Main content area

Consequences of using pooled versus individual samples for designing environmental monitoring sampling strategies

Bignert, Anders, Eriksson, Ulla, Nyberg, Elisabeth, Miller, Aroha, Danielsson, Sara
Chemosphere 2014 v.94 pp. 177-182
chemical analysis, computers, cost effectiveness, environmental monitoring, variance
Choosing an appropriate sampling strategy for chemical analysis within environmental monitoring includes the important decision of whether to sample and store individual or pooled samples. This choice impacts on future analyses from Environmental Specimen Bank samples. A number of advantages exist to support using either individual or pooled samples for temporal trend studies.

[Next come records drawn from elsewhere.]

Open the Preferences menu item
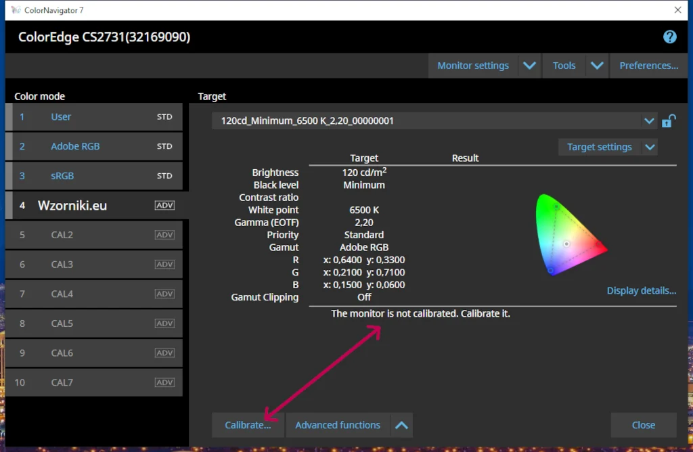 [x=648, y=66]
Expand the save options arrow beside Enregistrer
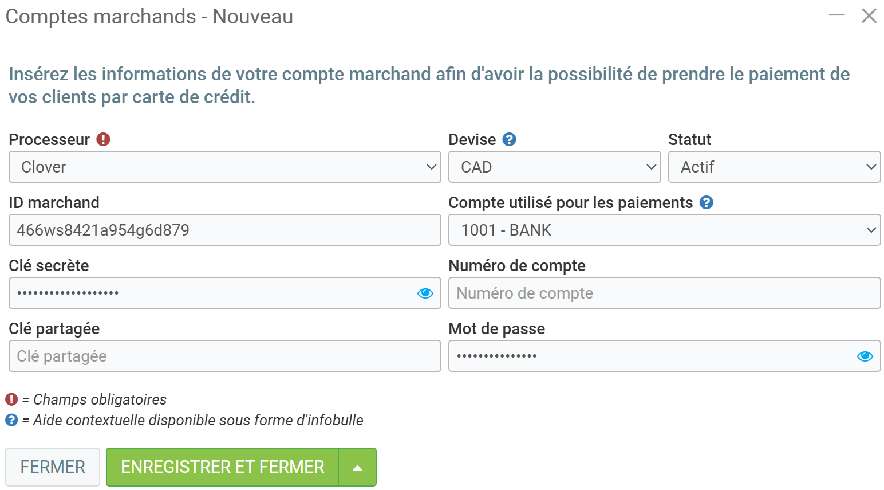This screenshot has width=884, height=490. coord(357,467)
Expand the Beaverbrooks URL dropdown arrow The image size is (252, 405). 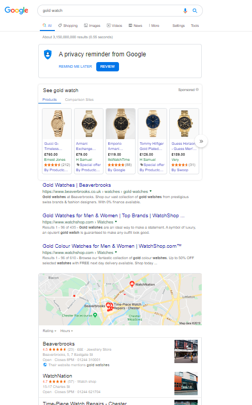[x=151, y=191]
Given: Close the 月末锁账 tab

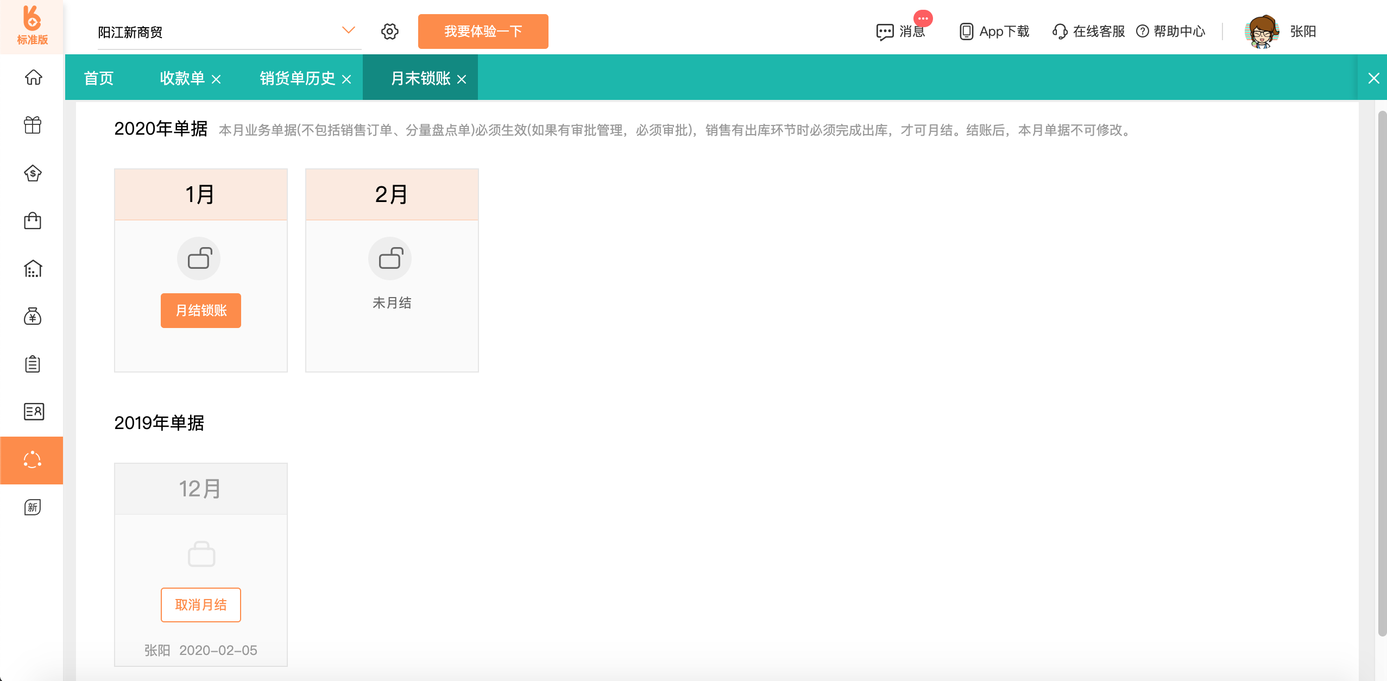Looking at the screenshot, I should coord(464,78).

However, it is important to know the total and analytical variance to be able to design the best sampling strategy. Statistical power in temporal or spatial studies is determined by the random/unexplained sample variation. The relationship between chemical analytical error and other sources of variation, as well as the cost for collection, preparation of samples and chemical analysis, will determine the number of individuals in each pool, and the number of pools that should be analysed to achieve high cost efficiency and good statistical power. Various scenarios of different numbers of individual samples, different numbers of pooled samples containing various numbers of individual specimens, the relationships between chemical analytical error and other sources of sample variance, have been compared by simulating random sampling from computer generated populations using realistic measures of variation from ongoing monitoring activities. These results offer guidance in the design of a cost-efficient, statistically sound sampling strategy.